Synaptobrevin 2 and syntaxin 1A form continuous helices. a, Ribbon plot of the synaptic SNARE complex including linkers and TMRs (colour coding as in Fig. 1a). Sulfate ions and two glycylglycylglycine molecules are depicted as spheres and black sticks, respectively. b, Surface plot showing the electrostatic potential of the synaptic SNARE complex (blue, positive charge; red, negative charge).

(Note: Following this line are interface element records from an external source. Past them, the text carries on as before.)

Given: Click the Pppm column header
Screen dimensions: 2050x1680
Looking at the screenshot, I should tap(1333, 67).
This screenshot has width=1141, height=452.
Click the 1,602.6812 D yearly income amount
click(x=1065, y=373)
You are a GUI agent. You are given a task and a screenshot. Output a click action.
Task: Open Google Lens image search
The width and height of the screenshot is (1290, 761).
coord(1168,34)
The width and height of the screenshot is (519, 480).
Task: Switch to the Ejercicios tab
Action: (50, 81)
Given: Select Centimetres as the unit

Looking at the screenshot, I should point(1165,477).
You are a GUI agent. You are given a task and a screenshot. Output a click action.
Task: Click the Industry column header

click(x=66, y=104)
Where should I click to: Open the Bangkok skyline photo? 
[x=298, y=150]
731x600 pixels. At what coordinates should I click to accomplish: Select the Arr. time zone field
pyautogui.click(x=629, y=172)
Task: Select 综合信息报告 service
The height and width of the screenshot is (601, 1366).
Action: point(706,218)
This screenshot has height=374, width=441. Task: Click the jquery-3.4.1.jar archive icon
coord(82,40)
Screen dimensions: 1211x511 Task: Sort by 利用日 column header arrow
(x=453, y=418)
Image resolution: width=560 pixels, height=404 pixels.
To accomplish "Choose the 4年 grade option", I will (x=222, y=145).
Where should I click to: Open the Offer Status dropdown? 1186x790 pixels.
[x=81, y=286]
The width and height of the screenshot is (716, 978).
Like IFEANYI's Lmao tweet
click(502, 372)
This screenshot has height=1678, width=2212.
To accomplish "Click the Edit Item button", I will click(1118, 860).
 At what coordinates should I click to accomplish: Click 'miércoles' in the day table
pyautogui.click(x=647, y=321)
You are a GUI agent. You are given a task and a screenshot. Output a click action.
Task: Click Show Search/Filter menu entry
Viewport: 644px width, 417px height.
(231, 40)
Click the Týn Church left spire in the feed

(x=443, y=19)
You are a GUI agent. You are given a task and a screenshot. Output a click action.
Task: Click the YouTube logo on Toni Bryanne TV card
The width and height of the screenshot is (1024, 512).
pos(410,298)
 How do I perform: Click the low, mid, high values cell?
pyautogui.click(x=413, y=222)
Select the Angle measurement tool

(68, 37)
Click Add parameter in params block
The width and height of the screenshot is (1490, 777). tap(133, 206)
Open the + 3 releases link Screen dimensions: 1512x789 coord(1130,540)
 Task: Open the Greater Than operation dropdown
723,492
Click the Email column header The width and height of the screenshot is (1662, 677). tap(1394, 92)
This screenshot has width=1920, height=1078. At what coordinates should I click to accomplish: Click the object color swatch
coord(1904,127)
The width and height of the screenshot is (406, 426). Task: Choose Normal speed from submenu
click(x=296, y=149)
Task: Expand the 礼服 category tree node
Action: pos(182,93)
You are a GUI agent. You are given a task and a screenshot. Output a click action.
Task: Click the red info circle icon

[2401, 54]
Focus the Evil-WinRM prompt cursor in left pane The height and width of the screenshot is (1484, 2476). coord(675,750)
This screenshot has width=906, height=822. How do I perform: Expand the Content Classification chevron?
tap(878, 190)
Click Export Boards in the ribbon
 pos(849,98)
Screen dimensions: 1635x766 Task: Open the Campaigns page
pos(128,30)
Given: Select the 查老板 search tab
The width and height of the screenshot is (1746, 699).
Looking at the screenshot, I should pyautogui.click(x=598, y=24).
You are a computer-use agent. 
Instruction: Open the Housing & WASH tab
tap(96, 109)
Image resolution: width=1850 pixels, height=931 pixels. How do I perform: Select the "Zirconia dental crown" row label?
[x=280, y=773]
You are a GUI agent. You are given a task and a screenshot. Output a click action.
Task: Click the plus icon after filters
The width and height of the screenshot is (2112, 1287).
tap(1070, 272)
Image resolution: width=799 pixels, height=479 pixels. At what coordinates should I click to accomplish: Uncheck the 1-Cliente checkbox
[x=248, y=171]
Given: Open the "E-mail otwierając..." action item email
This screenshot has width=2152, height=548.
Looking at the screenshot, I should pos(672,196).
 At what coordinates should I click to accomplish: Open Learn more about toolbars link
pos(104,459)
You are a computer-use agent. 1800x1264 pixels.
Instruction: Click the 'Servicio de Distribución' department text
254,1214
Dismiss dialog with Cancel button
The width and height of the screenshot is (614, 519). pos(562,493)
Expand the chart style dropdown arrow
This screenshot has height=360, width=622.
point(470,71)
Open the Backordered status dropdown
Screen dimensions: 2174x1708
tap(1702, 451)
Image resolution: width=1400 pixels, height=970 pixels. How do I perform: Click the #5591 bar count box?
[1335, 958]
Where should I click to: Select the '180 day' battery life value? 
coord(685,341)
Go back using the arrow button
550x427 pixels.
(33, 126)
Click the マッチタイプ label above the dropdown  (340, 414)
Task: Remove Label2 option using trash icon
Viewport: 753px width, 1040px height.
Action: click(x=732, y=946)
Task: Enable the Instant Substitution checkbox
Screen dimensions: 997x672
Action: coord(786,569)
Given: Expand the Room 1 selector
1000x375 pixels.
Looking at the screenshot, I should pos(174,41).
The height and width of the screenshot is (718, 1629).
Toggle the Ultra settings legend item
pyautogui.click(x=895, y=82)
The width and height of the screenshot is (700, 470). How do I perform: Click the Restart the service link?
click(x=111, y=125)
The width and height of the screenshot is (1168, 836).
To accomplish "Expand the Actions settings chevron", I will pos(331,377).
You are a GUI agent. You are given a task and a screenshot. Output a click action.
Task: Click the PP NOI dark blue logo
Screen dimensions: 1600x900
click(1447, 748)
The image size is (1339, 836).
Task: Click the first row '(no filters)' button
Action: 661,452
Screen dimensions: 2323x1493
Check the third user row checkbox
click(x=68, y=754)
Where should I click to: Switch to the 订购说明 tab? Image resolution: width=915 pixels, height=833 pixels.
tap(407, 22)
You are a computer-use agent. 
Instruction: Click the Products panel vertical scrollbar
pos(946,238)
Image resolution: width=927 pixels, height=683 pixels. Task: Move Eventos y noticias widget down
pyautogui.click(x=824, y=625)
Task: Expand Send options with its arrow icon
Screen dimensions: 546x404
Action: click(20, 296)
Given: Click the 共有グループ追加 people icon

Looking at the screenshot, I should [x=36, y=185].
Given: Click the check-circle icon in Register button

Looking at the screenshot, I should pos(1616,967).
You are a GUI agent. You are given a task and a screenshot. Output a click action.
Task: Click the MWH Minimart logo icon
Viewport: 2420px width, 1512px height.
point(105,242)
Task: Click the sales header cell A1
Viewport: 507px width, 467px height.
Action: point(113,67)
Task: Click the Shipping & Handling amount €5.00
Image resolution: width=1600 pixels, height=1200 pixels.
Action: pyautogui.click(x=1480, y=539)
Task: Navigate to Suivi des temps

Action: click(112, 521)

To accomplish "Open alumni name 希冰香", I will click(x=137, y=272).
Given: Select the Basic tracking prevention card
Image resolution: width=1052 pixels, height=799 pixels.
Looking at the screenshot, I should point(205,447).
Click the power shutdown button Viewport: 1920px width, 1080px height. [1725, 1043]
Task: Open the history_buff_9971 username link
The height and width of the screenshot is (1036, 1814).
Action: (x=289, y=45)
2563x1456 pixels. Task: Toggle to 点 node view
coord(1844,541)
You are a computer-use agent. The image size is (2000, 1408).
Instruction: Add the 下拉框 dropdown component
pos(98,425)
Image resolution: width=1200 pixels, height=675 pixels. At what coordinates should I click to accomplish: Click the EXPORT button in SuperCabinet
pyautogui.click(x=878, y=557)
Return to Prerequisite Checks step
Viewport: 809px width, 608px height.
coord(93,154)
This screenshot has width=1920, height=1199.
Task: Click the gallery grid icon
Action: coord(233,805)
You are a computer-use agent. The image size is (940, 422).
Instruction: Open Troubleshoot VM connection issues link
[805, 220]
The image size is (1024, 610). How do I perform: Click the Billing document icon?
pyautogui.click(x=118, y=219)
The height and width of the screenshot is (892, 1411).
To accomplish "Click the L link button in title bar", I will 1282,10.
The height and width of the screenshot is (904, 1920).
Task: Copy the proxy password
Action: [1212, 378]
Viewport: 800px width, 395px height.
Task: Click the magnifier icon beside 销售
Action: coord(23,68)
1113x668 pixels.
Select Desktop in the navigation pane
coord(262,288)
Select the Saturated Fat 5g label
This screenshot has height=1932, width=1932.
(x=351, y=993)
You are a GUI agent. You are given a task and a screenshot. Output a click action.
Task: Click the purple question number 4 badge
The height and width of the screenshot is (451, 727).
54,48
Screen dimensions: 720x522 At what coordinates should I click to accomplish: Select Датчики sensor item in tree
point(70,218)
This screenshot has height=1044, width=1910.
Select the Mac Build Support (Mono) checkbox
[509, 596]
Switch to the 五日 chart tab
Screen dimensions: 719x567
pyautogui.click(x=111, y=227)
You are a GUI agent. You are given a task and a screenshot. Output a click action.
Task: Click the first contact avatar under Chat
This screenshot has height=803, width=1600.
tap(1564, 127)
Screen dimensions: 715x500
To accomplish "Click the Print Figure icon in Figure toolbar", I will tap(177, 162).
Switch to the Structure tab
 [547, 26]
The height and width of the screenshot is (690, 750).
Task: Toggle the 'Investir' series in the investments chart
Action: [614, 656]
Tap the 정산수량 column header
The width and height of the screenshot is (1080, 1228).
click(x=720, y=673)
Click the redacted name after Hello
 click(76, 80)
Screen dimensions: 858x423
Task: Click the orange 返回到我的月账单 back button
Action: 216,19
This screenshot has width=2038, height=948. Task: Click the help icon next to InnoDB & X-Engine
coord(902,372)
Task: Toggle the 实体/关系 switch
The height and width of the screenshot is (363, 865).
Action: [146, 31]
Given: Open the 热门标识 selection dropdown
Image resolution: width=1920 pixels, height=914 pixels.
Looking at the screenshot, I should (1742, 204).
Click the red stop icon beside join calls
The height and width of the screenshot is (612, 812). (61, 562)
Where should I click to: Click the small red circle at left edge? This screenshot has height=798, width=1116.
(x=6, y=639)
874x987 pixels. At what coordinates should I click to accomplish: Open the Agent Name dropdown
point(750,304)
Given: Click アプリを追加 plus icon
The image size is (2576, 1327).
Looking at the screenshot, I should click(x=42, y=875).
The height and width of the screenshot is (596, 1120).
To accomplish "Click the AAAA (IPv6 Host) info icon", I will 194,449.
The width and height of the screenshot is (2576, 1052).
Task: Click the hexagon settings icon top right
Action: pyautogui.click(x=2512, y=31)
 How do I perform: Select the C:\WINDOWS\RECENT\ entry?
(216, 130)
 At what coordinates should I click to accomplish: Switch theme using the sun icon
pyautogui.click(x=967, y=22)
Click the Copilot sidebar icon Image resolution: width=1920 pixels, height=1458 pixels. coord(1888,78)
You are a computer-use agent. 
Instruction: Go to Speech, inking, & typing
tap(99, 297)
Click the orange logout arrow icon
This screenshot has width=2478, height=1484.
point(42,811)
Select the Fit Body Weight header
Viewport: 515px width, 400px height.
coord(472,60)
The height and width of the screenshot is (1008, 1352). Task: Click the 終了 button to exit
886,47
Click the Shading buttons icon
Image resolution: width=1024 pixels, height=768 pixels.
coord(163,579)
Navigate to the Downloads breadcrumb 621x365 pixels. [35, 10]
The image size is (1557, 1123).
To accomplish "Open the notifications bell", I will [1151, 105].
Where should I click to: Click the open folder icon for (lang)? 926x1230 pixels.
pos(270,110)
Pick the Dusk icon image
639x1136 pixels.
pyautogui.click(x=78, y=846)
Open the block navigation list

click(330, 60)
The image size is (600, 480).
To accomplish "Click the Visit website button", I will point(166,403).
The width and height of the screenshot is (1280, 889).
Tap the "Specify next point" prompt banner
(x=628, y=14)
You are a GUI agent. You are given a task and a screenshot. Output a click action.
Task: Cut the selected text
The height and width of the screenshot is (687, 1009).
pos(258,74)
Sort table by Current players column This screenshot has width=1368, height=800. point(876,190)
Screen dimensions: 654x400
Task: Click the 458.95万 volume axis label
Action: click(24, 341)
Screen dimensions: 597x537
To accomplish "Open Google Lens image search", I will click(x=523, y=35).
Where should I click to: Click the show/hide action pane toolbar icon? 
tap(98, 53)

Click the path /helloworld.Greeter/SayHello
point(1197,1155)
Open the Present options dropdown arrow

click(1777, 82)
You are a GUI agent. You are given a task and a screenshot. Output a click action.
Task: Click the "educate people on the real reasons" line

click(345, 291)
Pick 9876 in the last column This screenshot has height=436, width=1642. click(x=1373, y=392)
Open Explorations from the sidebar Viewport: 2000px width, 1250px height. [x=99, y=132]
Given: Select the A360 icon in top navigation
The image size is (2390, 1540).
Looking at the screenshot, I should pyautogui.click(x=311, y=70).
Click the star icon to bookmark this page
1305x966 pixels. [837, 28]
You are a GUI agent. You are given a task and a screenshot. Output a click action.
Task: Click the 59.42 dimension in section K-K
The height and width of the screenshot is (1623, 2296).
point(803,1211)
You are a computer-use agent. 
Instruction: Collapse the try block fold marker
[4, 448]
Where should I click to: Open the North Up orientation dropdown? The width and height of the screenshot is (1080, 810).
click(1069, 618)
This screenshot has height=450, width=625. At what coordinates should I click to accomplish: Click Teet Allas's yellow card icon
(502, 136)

The electrostatic surface was contoured between – 16 kT/e and + 16 kT/e. c, Ribbon plot showing linkers and TMRs of synaptobrevin 2 and syntaxin 1A. Side chains are shown as sticks, with carbons coloured as the corresponding backbone; oxygen, red; nitrogen, blue. The hydrogen-bond between Asn92 in synaptobrevin 2 and Lys264 in syntaxin 1A is depicted as a black dashed line. The right panel is rotated by 90° about the vertical axis as indicated. d, Amino acids forming interactions between the two linkers and TMRs. Amino acids that are close to each other are connected by black lines, those further away but facing towards each other by gray lines. The last two amino acids in syntaxin 1A were not resolved in the structure. +8 indicates the C-terminal layer of the four helix bundle . Note that this layer is not completely resolved as electron density for the last four amino acids of the second helix of SNAP-25 (including the layer-forming amino acid Met202) is absent.

Figure 3

An aromatic layer appears to be crucial for linker contact. Stereo view of the aromatic residues in the linker regions viewed from the N-terminus. Carbon atoms in the side chains of aromatic amino acids are shown in black; otherwise, the same colour-code as in figure 2 is used.

Figure 4

Model of the synaptic SNARE complex inserted in a membrane. As a landmark, aromatic residues (black sticks) within the linker region (grey) are shown. The hydrophilic head groups of the phospholipids are shown as balls, their aliphatic chains as sticks. The position of the complex in the palmitoyl-oleoyl-phosphatidylethanolamine (POPE)-bilayer was estimated from a short (54.9 ns) molecular dynamics simulation, where the apolar parts of the TMRs were initially centered within the hydrophobic part of the bilayer. Since PE head groups are highly abundant in animal membranes and PO is a relatively short tail group, POPE lipids were chosen to mimic a simple membrane with a thickness of approx. 4.5–5.0 nm.